Une étape parmi d’autres en réalité. Au fil des pages, le lecteur suit la mécanique conduisant à l’agression du 24 février 2024 : les années 1990 marquées par l’optimisme et les illusions, les mandats de Clinton engagé dans la promotion du mondialisme et de la démocratie, la réactivation du messianisme américain, les catastrophes du néo-conservatisme et l’hostilité sans cesse plus forte à l’encontre de la Russie, dans la droite ligne des théories de Zbigniew Brzezinski. A cet égard, l’auteur pointe la responsabilité de Washington qui “soutint, soit directement soit par le biais de fondations privées, les révolutions orange en Géorgie et en Ukraine en 2005.”

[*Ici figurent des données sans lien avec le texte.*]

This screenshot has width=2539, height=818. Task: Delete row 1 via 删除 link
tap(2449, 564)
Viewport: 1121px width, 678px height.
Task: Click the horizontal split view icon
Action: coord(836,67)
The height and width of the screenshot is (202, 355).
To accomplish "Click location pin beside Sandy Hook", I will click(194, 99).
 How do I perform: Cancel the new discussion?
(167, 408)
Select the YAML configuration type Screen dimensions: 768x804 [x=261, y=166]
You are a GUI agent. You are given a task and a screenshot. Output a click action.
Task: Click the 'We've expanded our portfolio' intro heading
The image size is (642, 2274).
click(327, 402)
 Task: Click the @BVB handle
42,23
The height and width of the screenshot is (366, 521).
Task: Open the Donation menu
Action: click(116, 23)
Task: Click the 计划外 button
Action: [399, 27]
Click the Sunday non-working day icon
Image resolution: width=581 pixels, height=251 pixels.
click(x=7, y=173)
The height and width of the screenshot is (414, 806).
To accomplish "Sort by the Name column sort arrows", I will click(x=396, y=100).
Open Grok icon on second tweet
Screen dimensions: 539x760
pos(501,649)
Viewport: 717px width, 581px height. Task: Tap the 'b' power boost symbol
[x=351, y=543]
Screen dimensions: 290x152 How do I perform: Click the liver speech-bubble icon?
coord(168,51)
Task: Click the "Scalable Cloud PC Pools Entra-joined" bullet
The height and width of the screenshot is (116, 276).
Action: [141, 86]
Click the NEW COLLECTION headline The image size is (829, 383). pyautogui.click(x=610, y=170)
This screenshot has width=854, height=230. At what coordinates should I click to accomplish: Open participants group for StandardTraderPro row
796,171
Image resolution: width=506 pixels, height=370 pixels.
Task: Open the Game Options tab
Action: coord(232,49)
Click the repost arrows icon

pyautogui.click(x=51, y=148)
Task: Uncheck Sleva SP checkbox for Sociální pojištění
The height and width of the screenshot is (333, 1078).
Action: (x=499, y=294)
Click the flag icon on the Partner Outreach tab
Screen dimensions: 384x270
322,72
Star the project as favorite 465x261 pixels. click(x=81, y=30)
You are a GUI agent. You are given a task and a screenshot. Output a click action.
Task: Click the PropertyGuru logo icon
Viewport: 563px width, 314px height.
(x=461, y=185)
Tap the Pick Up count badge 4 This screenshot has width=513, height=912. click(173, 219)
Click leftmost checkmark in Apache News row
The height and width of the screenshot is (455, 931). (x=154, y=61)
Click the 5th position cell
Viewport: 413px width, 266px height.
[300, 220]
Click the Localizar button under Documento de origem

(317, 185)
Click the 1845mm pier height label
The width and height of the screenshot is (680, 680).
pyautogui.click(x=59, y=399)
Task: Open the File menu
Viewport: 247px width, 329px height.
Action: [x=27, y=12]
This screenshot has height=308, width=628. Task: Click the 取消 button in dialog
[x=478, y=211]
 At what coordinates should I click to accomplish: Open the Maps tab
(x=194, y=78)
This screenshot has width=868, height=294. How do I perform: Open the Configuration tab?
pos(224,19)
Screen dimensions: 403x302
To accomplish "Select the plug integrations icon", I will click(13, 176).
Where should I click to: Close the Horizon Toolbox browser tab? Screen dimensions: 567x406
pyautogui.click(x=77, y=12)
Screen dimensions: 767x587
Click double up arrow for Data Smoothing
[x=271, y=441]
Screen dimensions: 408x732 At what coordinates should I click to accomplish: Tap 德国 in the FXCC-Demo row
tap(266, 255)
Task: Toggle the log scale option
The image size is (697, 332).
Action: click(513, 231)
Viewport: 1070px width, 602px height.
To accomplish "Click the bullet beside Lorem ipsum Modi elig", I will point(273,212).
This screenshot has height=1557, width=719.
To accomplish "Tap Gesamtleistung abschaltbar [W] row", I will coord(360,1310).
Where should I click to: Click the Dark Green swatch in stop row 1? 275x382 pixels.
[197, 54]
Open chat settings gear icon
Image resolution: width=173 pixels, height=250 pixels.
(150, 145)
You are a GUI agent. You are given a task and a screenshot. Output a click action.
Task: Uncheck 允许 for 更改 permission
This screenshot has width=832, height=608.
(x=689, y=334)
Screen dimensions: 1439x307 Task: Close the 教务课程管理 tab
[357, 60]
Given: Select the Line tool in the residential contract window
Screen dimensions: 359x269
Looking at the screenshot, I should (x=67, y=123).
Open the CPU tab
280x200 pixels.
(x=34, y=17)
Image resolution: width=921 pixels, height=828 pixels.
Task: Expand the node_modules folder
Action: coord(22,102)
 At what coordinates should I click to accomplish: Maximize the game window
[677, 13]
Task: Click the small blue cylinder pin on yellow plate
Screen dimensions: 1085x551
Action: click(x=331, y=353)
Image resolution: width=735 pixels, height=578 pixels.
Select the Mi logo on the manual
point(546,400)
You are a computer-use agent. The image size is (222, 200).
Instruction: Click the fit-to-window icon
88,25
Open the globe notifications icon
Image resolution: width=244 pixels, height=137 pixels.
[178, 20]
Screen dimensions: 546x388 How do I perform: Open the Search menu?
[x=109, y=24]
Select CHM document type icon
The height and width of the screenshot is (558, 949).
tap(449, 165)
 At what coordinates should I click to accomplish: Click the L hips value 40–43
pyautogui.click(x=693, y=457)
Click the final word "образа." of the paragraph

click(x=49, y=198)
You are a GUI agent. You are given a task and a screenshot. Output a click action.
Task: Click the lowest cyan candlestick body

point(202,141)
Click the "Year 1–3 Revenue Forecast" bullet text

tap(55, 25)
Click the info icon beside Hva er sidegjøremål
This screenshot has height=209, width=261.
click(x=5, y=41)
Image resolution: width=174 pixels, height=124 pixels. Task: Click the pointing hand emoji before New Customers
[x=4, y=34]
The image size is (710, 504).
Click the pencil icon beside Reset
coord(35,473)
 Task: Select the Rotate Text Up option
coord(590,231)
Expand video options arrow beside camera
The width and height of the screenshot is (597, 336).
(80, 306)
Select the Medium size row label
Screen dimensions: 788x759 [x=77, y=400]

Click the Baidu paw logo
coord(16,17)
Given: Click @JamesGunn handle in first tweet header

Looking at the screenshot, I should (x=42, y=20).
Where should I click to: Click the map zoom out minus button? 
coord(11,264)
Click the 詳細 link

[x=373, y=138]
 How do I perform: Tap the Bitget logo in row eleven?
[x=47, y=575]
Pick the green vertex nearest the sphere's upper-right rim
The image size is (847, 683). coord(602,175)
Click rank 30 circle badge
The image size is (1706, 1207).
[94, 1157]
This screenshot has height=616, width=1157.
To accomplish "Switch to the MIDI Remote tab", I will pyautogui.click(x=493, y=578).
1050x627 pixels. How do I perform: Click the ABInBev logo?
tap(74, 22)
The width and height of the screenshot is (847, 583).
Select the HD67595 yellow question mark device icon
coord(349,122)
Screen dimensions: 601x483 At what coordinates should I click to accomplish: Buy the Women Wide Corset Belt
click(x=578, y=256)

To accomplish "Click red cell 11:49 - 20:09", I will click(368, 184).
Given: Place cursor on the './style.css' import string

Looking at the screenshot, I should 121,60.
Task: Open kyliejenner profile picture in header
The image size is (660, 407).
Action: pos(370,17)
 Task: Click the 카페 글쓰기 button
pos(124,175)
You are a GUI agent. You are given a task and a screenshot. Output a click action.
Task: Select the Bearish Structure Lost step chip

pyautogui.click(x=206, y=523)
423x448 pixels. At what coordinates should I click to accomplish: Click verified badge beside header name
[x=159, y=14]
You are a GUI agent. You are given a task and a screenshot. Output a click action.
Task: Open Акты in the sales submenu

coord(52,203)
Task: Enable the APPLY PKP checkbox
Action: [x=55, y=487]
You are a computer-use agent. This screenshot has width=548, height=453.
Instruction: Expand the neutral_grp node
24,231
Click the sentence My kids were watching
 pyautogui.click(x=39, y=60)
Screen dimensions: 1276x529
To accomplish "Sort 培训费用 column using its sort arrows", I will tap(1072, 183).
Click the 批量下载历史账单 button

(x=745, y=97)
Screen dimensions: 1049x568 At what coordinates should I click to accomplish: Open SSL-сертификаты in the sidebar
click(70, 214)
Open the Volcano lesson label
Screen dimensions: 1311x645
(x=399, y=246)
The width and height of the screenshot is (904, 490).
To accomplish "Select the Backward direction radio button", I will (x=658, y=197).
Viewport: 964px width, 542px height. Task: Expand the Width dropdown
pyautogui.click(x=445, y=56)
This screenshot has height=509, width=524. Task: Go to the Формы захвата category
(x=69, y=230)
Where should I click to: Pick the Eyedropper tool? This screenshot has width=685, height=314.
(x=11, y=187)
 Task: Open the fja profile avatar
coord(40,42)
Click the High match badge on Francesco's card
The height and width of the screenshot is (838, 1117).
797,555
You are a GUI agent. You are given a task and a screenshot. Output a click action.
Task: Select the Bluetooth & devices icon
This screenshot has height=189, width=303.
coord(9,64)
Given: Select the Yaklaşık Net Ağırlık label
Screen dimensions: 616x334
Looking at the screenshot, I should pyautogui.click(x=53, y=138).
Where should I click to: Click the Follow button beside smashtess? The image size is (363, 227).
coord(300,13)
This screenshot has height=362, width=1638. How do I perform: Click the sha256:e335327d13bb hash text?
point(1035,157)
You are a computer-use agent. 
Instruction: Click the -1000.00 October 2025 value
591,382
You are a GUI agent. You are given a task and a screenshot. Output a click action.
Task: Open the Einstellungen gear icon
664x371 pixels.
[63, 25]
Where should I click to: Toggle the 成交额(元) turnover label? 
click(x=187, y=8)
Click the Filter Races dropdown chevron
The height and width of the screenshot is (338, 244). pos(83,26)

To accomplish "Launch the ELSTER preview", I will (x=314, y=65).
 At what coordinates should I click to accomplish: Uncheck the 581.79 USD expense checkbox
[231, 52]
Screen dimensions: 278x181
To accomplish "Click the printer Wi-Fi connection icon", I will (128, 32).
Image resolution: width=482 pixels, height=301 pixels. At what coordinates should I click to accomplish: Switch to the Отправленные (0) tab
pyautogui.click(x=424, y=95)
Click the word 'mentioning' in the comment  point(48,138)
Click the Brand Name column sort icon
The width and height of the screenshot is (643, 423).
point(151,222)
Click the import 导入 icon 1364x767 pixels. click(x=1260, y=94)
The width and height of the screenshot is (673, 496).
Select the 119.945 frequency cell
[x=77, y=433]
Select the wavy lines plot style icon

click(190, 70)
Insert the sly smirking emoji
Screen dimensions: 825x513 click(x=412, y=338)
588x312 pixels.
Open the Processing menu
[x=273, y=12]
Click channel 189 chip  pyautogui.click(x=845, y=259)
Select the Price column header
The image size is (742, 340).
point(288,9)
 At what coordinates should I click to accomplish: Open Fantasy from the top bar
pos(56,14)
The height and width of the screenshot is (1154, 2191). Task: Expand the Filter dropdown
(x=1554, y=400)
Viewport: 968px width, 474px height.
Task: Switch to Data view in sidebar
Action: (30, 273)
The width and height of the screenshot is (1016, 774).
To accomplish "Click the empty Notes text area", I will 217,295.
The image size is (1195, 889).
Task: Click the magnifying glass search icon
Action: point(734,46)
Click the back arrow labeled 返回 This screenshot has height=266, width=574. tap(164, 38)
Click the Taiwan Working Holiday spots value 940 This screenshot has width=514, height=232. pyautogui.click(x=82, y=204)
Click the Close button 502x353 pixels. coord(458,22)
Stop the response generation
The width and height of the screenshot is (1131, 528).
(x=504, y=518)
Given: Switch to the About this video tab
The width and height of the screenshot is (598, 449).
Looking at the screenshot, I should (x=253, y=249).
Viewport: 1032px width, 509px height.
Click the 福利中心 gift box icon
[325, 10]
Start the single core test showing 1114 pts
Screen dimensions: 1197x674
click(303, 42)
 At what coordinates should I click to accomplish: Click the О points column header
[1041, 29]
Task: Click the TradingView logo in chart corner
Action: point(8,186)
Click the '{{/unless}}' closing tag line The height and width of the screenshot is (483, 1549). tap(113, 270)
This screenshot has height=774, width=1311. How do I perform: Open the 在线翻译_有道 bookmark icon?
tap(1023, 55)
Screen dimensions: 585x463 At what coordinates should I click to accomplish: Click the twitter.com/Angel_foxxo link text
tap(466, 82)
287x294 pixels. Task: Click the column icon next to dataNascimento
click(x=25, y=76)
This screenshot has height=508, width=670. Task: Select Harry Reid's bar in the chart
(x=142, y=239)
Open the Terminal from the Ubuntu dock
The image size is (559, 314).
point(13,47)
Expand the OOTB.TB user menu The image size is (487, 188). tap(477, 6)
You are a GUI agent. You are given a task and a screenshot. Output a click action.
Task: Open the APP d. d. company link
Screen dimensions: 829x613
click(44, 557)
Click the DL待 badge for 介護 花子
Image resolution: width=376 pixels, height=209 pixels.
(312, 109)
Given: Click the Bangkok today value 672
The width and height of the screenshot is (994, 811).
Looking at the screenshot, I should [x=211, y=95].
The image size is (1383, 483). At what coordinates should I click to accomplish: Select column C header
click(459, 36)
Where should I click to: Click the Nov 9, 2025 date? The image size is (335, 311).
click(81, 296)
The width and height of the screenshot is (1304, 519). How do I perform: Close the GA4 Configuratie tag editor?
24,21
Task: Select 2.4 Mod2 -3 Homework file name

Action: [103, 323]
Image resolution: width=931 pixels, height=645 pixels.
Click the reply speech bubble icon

Tout cela accentua la paranoïa russe. Loin de la tendance actuelle à idéaliser les désastreuses années Eltsine, Georges-Henri Soutou décrypte avec soin “le rejet de la tentative de greffe libérale en Russie”, lequel s’exprime dès la fin des années 1990. Il explique très bien que Moscou se montra disposée à intégrer une architecture de sécurité autour de l’OSCE mais pas de l’OTAN. Or, les Etats-Unis avaient la vision inverse.
Son analyse des ressorts de la pensée de Poutine met en lumière une politique prudente et ouverte dans un premier temps, jusqu’au discours de Munich de 2007, puis plus agressive à partir des années 2010. Certains avaient déjà compris qu’avec l’implication russe en Syrie et la forfaiture européenne en Libye, on fermait le livre de l’hubris occidentale. Poutine sut en profiter en restant sur le terrain du réalisme. Ce même réalisme qu’il semble avoir perdu en agressant l’Ukraine, guerre dont on perçut vite les conséquences néfastes pour la Russie. Ici encore, le poids du passé impérial et soviétique s’exerce sur le maître du Kremlin.
Ce fatal engrenage est donc décrit avec autant de minutie que de clarté dans ce livre aussi dense qu’équilibré. Une leçon d’histoire qui tranche avec les raccourcis des fameux experts…
frederic le moal
Georges-Henri Soutou, La grande rupture, 1989–2024. De la chute du mur à la guerre en Ukraine, Tallandier, octobre 2024, 368 p. — 22,90 €.